• **ИНСТРУКЦИЯ**
Перепишите пункты от строки с «Click the Procesor CPU icon» до конца пунктов включительно в виде таблицы Markdown со столбцами «№» и «Строка», пропустив пустые строки.

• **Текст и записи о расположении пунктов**
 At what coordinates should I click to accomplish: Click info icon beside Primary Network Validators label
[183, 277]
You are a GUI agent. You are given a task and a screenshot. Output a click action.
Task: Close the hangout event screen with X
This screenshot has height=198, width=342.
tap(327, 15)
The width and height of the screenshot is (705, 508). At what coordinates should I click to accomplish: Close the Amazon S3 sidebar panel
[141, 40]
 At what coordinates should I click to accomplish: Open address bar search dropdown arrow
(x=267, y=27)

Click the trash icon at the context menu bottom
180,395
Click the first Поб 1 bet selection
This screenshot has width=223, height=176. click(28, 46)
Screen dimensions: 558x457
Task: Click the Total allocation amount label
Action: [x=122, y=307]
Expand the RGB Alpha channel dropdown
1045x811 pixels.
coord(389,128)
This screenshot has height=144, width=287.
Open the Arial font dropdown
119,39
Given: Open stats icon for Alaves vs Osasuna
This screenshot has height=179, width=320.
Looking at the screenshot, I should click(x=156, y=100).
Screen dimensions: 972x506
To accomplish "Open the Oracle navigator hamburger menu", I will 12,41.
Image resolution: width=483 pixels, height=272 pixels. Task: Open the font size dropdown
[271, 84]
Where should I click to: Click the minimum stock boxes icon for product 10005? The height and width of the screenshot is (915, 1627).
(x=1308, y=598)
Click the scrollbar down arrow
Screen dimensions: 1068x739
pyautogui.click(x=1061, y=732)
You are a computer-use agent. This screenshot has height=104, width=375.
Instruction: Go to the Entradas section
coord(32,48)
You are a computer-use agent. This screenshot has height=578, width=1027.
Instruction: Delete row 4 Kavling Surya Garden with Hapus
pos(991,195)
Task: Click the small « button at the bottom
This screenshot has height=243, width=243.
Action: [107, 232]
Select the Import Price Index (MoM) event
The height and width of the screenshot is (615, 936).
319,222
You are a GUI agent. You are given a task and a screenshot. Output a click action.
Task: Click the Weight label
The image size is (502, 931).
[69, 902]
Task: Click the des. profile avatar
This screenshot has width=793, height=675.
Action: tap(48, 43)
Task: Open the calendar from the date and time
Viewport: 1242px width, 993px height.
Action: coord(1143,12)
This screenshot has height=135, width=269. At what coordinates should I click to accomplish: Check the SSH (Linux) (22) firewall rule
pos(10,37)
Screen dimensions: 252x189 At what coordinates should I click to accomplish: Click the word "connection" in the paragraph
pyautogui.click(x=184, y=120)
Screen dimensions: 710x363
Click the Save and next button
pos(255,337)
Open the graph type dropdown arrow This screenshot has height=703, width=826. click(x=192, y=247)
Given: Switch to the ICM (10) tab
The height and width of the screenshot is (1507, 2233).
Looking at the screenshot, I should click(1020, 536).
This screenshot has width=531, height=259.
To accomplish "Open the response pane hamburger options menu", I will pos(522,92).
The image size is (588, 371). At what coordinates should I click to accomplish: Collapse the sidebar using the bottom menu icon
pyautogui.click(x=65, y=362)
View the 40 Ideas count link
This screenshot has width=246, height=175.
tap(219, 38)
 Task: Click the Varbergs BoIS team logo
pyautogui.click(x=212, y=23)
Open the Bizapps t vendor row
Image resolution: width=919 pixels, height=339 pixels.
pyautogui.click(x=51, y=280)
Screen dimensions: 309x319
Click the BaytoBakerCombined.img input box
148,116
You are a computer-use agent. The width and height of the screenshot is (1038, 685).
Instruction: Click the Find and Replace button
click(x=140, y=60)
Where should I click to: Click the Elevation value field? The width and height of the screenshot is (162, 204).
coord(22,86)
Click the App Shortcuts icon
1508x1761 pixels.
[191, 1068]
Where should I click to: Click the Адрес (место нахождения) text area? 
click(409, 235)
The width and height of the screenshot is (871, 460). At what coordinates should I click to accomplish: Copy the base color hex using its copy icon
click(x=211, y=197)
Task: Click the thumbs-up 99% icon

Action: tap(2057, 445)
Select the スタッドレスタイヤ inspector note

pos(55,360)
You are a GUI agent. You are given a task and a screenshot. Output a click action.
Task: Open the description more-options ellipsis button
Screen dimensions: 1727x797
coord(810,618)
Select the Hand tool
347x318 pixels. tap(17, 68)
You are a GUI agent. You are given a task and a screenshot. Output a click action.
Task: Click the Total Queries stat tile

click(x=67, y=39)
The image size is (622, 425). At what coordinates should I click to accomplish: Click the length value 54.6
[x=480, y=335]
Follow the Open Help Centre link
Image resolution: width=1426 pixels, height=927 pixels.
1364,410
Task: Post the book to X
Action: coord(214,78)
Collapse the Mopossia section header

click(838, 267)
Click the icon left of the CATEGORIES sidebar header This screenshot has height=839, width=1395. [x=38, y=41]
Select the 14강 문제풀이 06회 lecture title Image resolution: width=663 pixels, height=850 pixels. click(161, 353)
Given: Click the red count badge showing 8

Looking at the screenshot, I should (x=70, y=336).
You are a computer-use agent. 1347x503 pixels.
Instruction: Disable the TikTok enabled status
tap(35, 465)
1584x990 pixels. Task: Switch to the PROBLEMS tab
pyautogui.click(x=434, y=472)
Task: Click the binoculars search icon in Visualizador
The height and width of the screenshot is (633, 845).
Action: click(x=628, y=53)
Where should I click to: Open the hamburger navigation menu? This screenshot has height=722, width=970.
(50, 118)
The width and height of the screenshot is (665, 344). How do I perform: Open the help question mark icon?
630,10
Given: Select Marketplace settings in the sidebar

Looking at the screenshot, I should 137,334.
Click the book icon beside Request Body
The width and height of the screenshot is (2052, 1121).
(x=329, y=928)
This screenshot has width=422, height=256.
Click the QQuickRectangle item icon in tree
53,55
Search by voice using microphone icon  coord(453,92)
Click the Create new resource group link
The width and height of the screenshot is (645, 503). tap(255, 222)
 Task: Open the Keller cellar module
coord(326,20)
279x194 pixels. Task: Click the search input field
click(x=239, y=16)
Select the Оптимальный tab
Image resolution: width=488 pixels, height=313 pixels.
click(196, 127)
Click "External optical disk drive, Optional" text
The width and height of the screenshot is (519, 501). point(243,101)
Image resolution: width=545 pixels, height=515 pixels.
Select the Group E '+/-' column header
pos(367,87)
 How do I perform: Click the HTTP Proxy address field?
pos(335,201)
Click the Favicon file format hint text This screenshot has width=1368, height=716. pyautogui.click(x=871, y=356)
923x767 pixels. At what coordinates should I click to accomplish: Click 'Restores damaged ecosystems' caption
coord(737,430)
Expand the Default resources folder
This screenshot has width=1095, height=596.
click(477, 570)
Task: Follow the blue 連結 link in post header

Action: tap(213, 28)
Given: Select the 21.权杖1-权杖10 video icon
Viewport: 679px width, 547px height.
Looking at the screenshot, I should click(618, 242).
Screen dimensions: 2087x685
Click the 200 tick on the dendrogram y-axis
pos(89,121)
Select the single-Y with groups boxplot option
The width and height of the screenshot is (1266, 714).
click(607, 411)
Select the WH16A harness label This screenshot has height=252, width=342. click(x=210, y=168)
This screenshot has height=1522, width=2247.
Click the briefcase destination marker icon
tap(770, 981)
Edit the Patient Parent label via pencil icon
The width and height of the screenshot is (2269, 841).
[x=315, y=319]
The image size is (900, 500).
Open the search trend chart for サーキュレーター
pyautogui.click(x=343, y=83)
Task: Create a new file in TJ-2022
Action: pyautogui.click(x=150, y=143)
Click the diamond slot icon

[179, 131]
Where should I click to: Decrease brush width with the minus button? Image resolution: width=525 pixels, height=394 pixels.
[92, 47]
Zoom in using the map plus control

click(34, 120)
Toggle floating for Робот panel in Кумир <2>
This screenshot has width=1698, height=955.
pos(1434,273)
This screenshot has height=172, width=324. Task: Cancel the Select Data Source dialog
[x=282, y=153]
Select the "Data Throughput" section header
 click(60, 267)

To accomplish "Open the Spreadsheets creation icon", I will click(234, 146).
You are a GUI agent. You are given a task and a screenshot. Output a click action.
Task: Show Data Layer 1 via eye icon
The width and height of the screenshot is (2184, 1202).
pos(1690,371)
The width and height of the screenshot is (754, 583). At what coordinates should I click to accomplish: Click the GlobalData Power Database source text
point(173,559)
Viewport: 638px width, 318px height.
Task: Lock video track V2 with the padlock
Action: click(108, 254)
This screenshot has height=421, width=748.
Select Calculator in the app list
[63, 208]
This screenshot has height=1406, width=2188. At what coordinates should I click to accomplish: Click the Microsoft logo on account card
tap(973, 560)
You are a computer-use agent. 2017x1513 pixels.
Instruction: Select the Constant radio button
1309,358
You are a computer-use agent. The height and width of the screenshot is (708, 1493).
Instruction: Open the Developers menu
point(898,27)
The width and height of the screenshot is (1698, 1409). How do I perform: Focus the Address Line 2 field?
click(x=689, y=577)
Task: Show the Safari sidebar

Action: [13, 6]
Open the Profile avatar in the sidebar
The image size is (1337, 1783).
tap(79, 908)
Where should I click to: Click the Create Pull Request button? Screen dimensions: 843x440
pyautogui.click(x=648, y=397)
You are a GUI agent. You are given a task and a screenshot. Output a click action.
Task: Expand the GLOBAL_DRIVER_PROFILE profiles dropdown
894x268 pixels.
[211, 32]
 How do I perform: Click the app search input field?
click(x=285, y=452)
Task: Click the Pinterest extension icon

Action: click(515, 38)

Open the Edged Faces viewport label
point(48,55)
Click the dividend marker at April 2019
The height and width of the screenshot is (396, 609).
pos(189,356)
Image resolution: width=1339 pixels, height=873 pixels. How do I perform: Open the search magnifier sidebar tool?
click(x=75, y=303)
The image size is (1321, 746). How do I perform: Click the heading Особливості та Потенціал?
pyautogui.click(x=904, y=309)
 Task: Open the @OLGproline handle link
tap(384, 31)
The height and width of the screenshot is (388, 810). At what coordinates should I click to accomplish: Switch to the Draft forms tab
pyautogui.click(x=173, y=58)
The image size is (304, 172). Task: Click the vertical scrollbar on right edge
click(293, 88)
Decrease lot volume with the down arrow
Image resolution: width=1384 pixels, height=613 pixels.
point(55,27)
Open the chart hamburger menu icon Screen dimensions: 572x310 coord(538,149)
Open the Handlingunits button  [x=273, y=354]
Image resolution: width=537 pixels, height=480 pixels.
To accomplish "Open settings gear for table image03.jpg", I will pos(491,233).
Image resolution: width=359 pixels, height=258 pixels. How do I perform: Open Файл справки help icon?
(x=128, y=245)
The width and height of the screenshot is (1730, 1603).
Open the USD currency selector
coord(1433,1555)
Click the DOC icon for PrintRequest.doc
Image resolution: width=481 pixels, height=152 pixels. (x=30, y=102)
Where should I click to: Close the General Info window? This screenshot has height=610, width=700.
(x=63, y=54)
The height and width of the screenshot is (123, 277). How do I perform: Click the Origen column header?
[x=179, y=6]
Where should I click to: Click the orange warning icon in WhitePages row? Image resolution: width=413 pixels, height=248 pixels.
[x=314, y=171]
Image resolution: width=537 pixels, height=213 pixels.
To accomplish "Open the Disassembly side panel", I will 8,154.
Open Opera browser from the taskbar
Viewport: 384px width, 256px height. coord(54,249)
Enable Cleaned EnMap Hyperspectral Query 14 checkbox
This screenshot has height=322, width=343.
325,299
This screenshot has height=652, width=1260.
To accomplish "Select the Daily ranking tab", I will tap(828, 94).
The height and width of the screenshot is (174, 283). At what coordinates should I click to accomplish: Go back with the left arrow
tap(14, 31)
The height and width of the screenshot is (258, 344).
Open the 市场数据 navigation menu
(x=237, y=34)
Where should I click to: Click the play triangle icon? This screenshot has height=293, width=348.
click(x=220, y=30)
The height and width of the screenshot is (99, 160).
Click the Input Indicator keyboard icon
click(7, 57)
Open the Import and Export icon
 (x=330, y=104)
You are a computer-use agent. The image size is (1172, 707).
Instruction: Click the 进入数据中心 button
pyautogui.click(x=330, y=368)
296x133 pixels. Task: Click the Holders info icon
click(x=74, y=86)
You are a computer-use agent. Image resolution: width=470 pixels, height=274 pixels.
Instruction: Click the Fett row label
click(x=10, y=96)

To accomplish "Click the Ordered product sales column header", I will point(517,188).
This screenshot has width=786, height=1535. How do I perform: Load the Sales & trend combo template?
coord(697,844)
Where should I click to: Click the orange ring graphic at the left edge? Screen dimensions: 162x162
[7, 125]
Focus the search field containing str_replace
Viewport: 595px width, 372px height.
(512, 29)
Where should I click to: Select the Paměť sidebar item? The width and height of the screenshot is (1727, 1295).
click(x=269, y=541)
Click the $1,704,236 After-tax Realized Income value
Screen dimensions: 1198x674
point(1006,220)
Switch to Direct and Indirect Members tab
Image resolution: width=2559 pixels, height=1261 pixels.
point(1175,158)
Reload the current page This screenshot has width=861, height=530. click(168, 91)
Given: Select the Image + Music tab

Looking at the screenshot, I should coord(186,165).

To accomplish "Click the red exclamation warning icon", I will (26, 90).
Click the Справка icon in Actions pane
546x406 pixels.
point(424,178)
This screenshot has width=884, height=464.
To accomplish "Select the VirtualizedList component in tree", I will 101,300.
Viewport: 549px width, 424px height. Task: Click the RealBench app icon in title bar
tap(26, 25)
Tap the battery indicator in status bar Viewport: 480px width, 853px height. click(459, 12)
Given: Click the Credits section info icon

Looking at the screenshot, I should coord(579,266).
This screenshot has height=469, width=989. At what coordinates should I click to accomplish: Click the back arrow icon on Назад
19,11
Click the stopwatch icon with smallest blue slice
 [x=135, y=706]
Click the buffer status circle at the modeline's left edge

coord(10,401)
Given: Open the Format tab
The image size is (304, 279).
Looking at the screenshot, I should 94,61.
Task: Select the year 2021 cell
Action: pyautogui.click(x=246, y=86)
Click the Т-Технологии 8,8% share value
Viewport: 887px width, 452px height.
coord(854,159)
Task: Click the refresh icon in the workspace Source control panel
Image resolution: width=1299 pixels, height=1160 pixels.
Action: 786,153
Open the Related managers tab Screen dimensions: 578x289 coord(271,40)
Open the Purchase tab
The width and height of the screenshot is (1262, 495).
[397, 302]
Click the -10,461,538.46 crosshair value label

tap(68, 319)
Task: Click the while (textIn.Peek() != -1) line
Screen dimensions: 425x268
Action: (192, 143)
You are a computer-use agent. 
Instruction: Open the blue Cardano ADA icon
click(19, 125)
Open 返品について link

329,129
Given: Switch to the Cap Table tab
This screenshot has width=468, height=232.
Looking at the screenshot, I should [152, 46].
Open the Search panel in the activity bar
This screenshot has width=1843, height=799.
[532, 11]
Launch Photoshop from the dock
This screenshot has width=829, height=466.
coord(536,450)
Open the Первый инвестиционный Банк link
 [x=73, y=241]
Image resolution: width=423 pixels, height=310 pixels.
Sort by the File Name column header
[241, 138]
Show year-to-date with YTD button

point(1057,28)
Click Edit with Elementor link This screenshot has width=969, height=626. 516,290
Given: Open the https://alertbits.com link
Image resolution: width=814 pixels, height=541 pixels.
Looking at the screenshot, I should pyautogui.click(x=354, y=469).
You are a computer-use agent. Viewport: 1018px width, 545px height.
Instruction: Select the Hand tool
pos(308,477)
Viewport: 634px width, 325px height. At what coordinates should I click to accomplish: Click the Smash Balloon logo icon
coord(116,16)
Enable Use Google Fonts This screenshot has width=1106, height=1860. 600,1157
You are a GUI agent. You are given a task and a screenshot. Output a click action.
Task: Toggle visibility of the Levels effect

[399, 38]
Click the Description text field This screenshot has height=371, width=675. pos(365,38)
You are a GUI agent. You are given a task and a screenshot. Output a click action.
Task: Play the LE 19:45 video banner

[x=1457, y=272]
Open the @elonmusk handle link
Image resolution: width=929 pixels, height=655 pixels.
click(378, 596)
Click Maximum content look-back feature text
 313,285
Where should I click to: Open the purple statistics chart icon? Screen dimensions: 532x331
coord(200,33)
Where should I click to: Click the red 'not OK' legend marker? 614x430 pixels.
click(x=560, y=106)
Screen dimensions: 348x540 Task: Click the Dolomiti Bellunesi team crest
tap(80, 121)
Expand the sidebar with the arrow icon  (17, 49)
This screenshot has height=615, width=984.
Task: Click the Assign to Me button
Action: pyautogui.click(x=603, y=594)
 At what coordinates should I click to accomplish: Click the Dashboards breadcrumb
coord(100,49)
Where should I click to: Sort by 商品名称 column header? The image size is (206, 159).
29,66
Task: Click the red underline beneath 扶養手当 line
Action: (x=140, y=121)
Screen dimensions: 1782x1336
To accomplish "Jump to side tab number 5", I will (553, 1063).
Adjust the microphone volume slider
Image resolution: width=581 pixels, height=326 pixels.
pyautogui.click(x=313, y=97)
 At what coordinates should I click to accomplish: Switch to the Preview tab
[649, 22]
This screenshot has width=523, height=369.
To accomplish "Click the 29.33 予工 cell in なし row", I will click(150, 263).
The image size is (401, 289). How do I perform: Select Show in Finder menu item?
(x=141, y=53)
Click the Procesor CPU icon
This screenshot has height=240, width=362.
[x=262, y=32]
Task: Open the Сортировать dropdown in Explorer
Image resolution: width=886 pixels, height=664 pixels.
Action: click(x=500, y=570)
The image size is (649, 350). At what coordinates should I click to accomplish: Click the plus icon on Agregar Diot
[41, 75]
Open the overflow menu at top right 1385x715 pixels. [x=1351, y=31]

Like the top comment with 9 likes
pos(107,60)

• **ОТВЕТ К УПРАЖНЕНИЮ**
| № | Строка |
|---|---|
| 1 | Click the Procesor CPU icon |
| 2 | This screenshot has height=240, width=362. |
| 3 | [x=262, y=32] |
| 4 | Task: Open the Сортировать dropdown in Explorer |
| 5 | Image resolution: width=886 pixels, height=664 pixels. |
| 6 | Action: click(x=500, y=570) |
| 7 | The image size is (649, 350). At what coordinates should I click to accomplish: Click the plus icon on Agregar Diot |
| 8 | [41, 75] |
| 9 | Open the overflow menu at top right 1385x715 pixels. [x=1351, y=31] |
| 10 | Like the top comment with 9 likes |
| 11 | pos(107,60) |